This is very interesting. What is sad, under my humble point of vue, is that these native cultures are now folklore and something for tourism. Nowadays, it is beautiful to look at their masks, and their art. I hope their true essence is still there.
For outsiders, it may seem that way, yet for many their culture is still embedded in their hearts and souls – and they have had a rough ride indeed. If things go completely south, they are people who could perhaps best adjust back to their traditional ways, more so then we in the west could do, considering we don’t know what our ancestral roots really are. In that respect, not all, but many still have their true ancestral essence, it is just hidden away waiting to renew, or so it seems.

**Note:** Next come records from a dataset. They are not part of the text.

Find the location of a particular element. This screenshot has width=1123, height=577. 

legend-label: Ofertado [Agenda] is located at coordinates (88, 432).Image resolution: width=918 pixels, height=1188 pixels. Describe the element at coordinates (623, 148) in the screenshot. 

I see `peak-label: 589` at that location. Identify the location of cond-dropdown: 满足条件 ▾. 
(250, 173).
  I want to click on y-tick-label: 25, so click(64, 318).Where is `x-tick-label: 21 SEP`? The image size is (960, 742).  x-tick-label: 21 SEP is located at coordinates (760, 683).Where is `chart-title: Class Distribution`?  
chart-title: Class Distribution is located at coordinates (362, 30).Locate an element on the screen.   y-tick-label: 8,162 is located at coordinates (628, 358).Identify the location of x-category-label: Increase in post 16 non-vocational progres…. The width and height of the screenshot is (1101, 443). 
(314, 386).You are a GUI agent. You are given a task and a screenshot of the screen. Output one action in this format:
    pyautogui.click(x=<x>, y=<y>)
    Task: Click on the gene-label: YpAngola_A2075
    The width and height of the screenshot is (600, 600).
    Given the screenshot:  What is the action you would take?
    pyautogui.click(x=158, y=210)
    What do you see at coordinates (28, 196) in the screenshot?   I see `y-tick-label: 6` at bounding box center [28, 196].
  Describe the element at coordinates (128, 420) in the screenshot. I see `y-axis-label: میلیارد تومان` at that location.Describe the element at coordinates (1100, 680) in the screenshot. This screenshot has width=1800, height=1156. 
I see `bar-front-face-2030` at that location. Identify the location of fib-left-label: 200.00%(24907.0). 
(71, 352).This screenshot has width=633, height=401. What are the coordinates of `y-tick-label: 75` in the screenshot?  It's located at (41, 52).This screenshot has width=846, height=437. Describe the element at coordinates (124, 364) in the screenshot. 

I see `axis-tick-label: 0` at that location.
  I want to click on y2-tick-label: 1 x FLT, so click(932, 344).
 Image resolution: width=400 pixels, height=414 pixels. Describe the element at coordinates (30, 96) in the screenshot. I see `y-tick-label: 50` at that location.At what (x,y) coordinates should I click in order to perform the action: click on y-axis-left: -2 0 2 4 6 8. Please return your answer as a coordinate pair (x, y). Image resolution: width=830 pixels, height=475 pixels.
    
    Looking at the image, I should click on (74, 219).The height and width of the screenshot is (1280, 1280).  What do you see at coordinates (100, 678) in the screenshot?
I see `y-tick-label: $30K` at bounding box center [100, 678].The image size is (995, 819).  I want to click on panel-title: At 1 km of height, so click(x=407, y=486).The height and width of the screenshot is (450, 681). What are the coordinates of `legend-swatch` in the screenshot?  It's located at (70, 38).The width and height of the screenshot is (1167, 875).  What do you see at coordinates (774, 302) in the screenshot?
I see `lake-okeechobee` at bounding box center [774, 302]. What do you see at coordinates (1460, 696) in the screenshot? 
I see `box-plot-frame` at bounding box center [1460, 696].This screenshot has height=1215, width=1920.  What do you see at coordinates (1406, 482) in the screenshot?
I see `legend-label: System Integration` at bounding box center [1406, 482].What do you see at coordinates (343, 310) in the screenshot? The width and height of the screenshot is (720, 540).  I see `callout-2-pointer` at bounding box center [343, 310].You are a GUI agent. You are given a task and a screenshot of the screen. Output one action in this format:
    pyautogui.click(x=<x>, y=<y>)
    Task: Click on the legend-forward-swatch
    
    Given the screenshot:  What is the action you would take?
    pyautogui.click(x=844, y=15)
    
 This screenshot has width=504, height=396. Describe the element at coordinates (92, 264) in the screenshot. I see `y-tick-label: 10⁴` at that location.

Wow--powerful and beautiful images that speak to me of the many ways to interpret knowledge of this world.
Thank you.
You’re welcome.
As best that can be remembered, this is one story told:
The drummer speaker tells a story of an outcast child, sitting alone whittling wood. All the people and other children ignored him on account of a deformity. There is also an evil presence living in the mountain that comes down once in awhile and takes children, carrying them off in her weaved basket. On this day she comes down and being all alone the outcast is scooped up into the basket and then the presence takes other children, doing the same and climbs back into the mountain cave. The boy with the deformity decides he needs to help the others and using his whittling knife, cuts a hole in the bottom of the basked and falls to the ground, then pulls the others free. He says to them, “I know the way off the mountain” and leads them back to the village. There is great pain from the villagers from the loss of their children and also a shrill of anguish from the mountain as the evil presence realizes the children have escaped. The boy then leads the children back to their parents and he is welcomed as a hero to their people and they are shamed also by their past actions, vowing never to disregard another.